TASK STATEMENT — Repeat every record exactly as written, but leave out the pictures.

SOURCE MATERIAL —
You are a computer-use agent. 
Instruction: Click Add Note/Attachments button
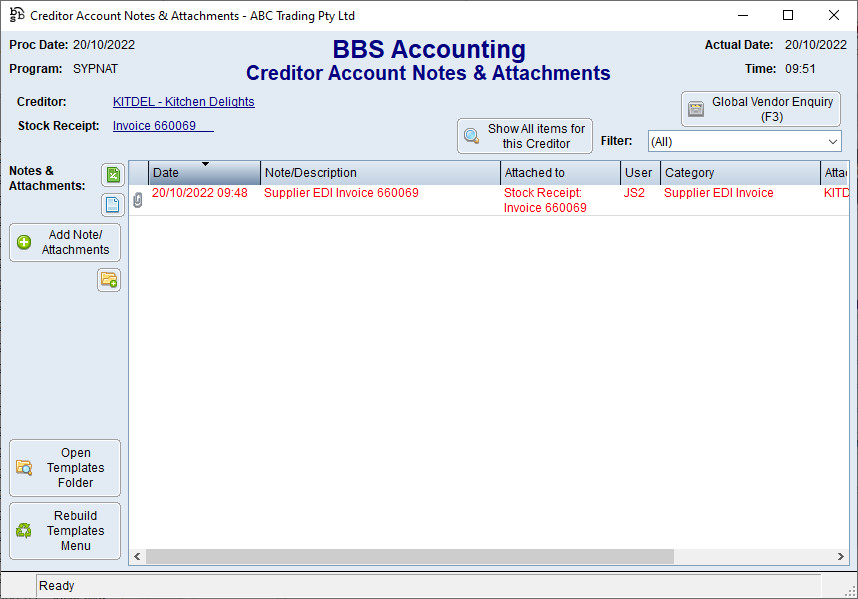pos(65,242)
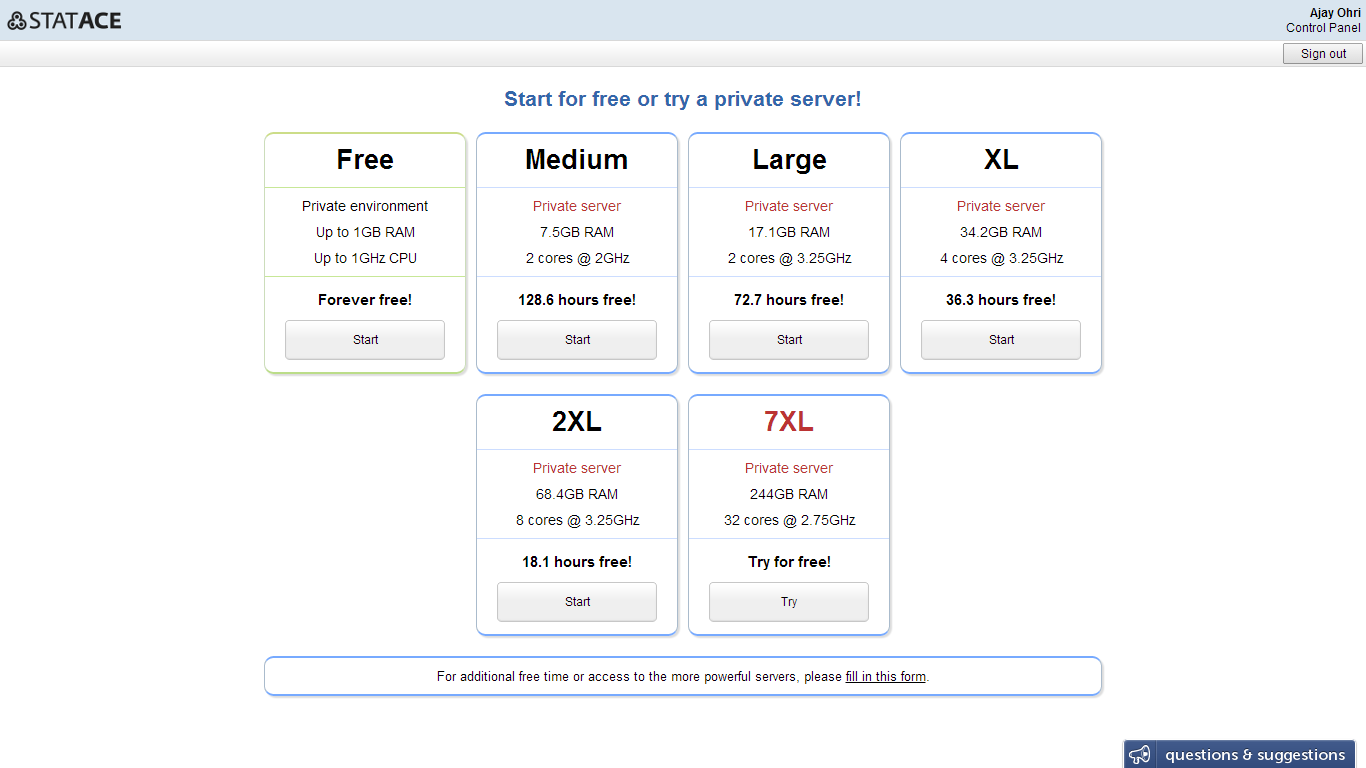Click the 'Start for free' page headline
1366x768 pixels.
tap(682, 99)
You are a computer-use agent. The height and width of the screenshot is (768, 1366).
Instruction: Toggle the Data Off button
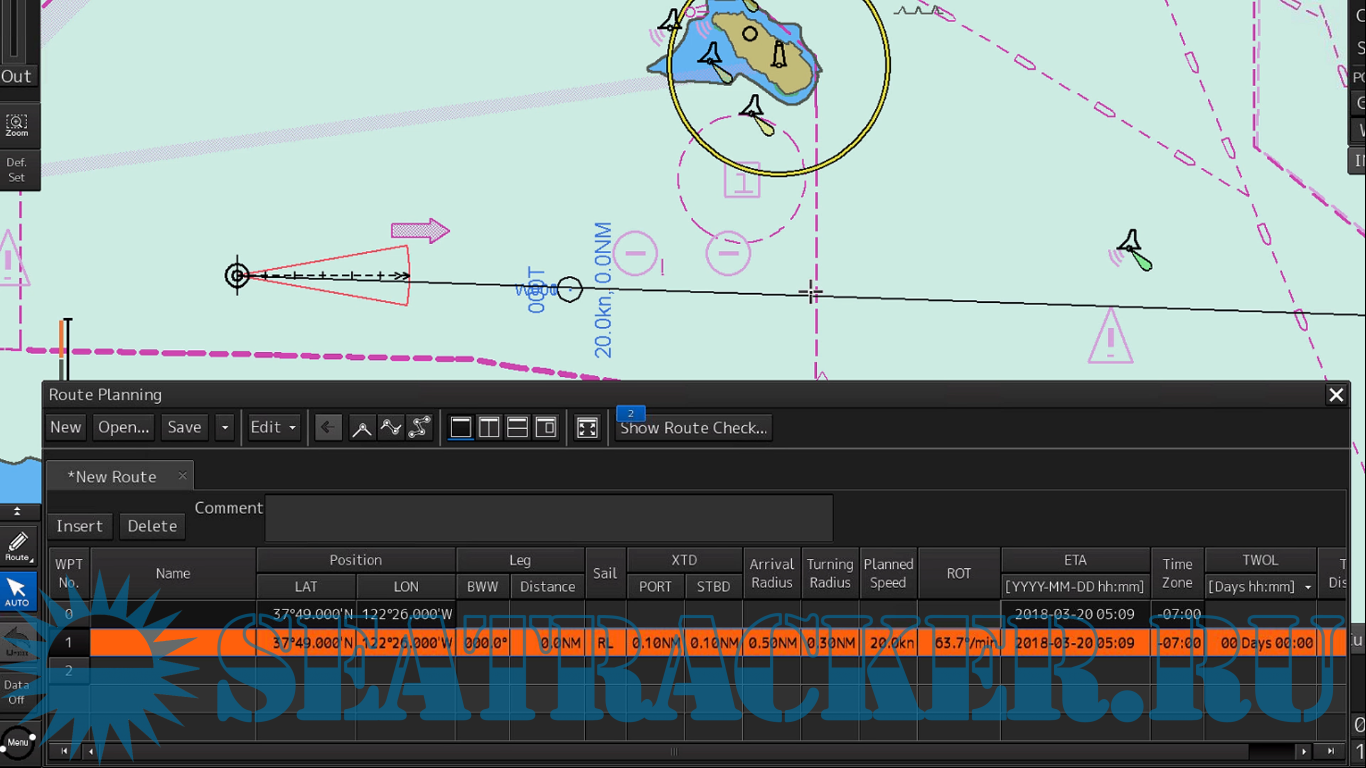[x=17, y=692]
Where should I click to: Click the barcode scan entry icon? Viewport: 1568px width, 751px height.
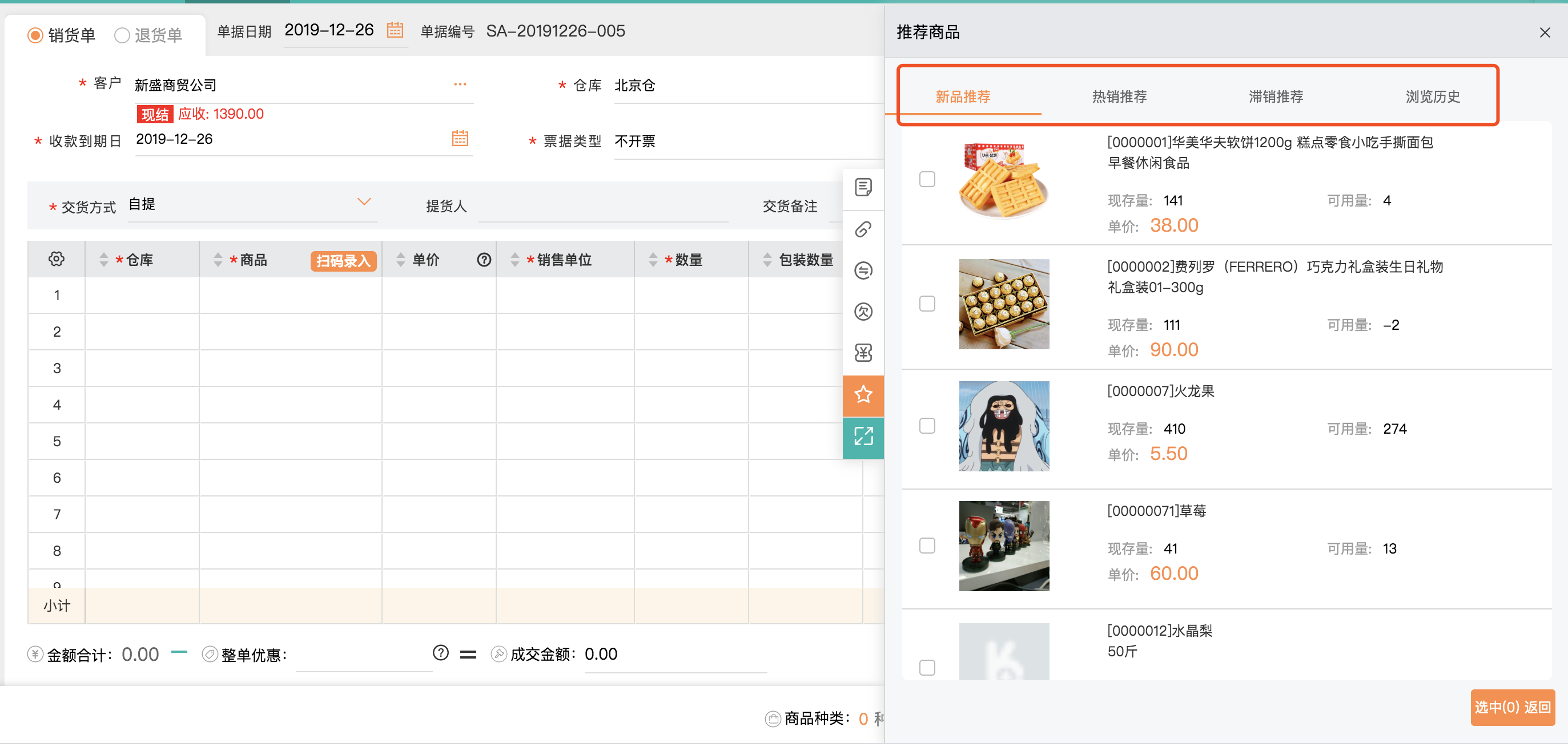point(344,262)
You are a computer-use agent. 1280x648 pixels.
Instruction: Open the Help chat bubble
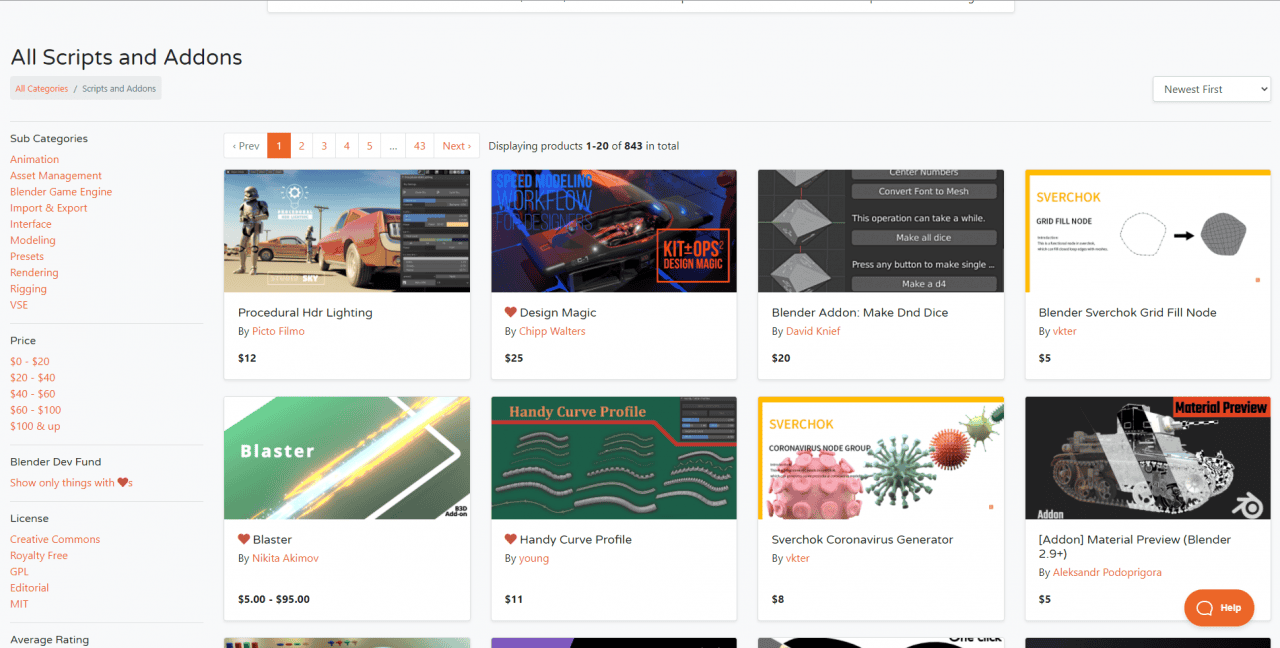click(1218, 607)
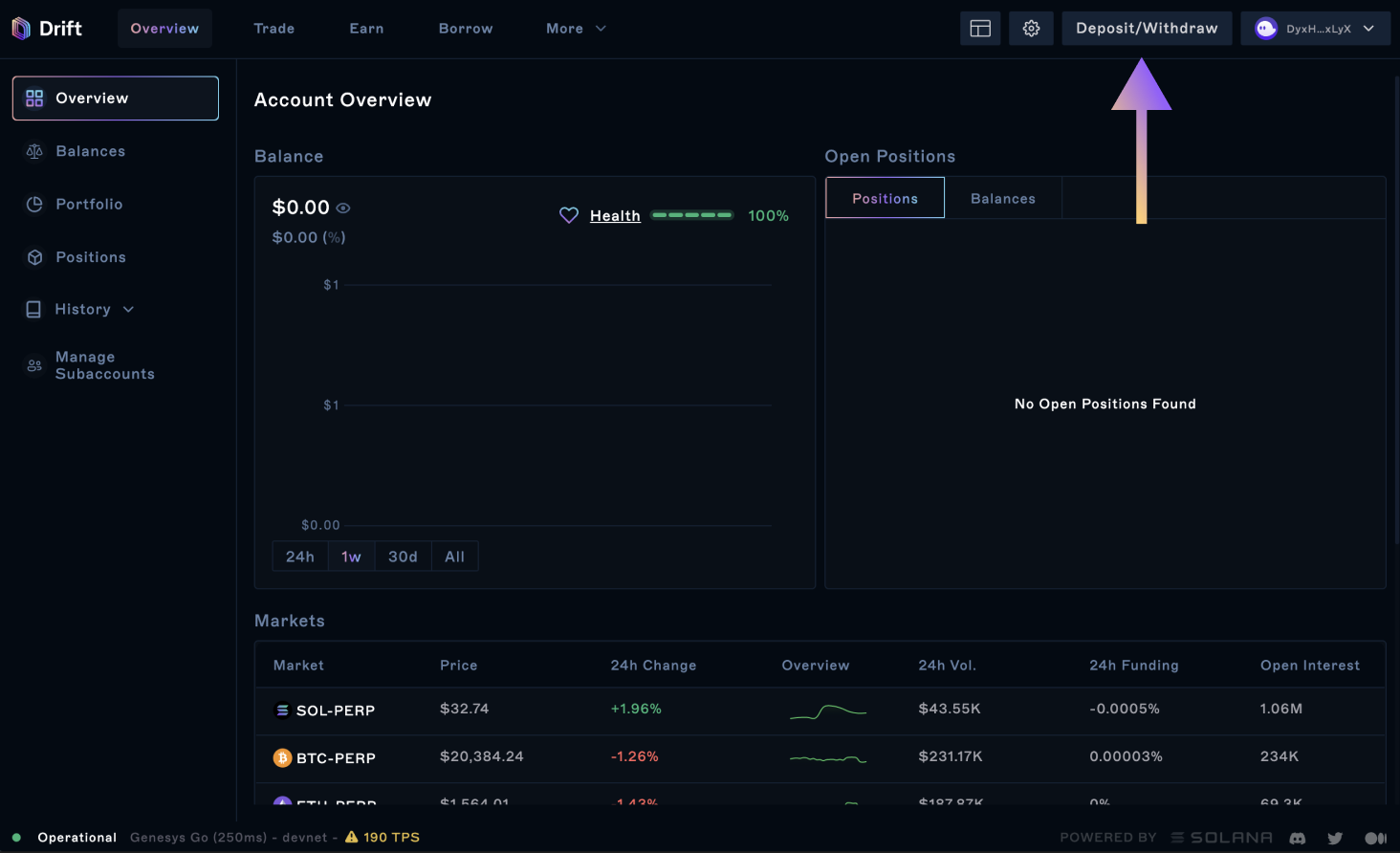Expand History in the sidebar
The height and width of the screenshot is (853, 1400).
82,309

RESULT —
You are a computer-use agent. 
Instruction: Click Add Note/Attachments button
pos(65,242)
Click the 'Start for free' page headline
1366x768 pixels.
tap(682, 99)
You are a computer-use agent. The height and width of the screenshot is (768, 1366).
Instruction: Toggle the Data Off button
[x=17, y=692]
Where should I click to: Click the barcode scan entry icon? Viewport: 1568px width, 751px height.
point(344,262)
You are a computer-use agent. 1280x648 pixels.
Instruction: Open the Help chat bubble
click(1218, 607)
Expand History in the sidebar
The height and width of the screenshot is (853, 1400).
82,309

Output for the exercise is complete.